▶ [Work instruction]:
Every line of the following records that includes "display" should be copied.

=== Begin Enclosure ===

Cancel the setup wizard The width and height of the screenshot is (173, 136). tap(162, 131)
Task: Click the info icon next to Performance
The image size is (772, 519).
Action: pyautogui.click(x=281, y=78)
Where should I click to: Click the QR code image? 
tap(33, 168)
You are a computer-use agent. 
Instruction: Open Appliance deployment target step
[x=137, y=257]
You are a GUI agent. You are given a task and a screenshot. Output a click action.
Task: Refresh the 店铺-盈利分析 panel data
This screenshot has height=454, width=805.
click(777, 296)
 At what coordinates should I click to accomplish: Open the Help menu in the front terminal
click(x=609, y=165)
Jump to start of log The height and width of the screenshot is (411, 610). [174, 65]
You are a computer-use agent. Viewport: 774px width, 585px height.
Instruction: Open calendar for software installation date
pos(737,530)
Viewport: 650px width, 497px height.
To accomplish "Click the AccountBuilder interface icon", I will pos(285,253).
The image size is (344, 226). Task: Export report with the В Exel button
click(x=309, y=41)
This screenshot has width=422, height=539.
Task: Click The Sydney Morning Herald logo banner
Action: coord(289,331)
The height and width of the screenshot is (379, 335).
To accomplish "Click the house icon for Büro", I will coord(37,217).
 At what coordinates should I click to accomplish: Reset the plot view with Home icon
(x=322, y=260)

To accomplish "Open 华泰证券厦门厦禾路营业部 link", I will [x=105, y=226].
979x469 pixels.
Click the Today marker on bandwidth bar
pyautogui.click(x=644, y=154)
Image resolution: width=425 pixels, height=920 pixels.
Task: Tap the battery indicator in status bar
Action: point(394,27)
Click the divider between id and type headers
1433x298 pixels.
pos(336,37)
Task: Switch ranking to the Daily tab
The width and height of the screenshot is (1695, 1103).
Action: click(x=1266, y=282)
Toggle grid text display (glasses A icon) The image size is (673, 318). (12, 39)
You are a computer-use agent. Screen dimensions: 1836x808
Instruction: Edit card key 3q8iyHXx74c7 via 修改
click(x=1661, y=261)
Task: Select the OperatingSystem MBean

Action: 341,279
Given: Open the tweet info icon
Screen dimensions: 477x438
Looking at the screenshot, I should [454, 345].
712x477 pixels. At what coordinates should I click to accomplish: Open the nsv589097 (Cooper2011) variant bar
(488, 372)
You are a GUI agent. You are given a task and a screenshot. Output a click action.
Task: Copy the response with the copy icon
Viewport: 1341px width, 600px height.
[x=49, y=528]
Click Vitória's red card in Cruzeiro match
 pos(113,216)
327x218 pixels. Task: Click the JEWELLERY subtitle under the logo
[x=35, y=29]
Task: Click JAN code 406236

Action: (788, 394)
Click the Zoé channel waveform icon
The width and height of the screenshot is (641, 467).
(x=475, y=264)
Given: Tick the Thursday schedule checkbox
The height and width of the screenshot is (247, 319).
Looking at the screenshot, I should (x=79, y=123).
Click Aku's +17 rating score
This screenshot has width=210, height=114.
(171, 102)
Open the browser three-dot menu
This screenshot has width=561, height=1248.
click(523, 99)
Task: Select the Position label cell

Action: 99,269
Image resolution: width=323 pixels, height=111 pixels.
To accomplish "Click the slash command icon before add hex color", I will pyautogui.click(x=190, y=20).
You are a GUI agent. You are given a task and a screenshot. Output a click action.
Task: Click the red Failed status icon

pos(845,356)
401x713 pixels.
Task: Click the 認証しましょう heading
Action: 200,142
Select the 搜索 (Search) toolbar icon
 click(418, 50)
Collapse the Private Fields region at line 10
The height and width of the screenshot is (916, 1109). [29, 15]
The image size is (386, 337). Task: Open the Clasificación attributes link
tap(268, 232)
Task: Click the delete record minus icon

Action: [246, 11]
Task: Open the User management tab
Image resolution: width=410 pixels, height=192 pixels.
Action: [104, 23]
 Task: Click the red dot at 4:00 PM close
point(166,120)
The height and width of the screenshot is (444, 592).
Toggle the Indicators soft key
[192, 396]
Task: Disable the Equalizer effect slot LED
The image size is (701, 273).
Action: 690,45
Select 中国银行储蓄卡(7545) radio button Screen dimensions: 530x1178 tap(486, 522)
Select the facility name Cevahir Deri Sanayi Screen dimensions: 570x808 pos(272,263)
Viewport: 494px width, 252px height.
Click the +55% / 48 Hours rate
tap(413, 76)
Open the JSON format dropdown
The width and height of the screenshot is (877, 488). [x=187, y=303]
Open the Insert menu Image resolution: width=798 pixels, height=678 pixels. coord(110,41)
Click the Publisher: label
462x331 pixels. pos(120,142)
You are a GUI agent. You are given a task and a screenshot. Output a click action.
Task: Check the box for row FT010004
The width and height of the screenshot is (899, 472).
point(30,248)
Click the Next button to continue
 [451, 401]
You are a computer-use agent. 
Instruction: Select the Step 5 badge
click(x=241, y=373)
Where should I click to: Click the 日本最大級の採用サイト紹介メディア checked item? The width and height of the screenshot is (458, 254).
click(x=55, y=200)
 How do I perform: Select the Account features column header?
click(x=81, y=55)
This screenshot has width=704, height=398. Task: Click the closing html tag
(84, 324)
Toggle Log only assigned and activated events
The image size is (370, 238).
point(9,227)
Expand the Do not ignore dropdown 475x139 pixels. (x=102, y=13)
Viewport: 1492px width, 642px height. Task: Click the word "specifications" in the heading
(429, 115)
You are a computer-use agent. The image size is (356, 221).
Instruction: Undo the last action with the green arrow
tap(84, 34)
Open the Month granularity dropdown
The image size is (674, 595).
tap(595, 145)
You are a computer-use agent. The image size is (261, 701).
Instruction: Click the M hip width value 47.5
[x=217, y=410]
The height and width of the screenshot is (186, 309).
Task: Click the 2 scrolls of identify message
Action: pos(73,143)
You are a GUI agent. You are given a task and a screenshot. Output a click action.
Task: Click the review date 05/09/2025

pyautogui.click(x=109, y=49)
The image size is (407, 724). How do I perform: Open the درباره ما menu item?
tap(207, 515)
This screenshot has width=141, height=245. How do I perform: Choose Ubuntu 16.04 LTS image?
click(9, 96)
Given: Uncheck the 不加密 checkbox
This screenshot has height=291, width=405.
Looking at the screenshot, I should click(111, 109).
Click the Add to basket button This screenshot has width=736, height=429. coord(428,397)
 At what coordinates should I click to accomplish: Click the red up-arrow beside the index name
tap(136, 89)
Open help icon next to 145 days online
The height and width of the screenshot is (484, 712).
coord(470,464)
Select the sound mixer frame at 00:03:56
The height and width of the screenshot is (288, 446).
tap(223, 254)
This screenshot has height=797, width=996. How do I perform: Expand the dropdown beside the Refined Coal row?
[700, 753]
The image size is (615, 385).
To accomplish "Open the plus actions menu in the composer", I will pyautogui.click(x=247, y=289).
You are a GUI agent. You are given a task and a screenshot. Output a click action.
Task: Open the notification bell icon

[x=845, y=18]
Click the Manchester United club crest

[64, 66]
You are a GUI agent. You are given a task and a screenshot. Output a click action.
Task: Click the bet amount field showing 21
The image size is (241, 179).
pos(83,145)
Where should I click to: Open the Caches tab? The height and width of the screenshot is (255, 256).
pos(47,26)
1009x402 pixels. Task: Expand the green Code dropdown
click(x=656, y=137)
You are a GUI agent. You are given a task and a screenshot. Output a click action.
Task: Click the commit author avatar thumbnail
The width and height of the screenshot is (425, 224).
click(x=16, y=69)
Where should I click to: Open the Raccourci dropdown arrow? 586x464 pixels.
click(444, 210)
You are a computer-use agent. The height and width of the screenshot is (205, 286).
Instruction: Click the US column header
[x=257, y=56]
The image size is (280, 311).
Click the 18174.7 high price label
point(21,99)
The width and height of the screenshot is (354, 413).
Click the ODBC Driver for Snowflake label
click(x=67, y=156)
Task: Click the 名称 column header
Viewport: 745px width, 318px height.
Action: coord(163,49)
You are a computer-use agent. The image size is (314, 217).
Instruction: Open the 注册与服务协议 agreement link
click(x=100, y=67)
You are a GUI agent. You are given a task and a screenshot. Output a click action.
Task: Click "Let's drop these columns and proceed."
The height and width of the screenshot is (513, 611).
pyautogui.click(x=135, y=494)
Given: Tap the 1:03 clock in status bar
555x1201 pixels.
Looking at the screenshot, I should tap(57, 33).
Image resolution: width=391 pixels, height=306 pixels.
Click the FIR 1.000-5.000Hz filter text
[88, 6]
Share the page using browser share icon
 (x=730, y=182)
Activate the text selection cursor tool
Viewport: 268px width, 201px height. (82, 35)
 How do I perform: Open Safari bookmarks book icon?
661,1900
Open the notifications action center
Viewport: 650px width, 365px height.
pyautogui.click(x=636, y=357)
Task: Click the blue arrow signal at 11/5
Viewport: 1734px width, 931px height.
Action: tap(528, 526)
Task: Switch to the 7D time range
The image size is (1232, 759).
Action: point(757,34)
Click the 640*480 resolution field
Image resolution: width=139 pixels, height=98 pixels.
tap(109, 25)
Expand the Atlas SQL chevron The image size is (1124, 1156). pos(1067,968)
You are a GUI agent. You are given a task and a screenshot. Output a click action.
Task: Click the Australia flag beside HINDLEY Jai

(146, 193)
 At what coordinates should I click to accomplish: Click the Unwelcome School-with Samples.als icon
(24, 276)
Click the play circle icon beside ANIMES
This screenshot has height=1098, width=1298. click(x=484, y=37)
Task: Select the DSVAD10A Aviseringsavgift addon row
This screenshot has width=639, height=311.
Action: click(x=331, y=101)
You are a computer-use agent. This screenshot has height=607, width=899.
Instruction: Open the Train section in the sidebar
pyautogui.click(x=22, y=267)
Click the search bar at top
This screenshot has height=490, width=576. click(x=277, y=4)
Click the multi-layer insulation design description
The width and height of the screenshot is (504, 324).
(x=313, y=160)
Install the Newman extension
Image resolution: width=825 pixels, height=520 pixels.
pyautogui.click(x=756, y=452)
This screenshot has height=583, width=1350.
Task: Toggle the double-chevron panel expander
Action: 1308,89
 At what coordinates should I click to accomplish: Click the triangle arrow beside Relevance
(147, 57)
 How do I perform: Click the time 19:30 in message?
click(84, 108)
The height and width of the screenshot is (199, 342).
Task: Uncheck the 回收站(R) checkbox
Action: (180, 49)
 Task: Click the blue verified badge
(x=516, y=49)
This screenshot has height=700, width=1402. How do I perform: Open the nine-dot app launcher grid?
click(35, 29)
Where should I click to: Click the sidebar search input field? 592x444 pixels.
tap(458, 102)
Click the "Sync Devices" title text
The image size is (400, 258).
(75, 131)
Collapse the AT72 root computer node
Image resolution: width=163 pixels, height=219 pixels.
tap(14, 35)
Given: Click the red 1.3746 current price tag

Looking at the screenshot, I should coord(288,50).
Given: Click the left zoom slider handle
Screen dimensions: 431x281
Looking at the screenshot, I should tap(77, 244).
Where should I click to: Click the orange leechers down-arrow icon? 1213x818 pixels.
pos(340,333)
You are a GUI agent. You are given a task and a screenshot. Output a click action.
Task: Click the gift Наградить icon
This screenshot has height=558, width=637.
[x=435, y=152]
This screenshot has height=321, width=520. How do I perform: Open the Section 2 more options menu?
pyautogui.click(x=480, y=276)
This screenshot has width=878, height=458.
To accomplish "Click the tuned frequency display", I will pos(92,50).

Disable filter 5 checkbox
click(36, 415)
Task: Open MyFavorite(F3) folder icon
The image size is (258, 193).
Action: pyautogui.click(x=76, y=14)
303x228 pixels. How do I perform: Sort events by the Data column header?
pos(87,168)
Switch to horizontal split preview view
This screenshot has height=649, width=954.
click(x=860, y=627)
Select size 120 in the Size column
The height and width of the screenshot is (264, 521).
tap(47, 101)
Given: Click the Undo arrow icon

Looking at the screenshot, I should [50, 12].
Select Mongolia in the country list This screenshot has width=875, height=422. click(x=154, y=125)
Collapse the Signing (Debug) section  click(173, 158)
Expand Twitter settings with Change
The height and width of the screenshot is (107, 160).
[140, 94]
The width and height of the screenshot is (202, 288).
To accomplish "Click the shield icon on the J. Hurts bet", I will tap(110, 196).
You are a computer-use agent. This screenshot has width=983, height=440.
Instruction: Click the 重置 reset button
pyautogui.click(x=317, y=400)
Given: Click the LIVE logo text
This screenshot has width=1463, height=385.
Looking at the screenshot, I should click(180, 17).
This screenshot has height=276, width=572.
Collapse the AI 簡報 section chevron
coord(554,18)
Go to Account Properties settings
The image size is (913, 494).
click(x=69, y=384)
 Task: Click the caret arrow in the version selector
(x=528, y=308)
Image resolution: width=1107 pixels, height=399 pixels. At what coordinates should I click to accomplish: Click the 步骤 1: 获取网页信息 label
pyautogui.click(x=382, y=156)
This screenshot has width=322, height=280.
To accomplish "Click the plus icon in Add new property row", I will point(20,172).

=== End Enclosure ===

▶ [Finished exercise]:
Toggle grid text display (glasses A icon) The image size is (673, 318). (12, 39)
To accomplish "Click the tuned frequency display", I will pos(92,50).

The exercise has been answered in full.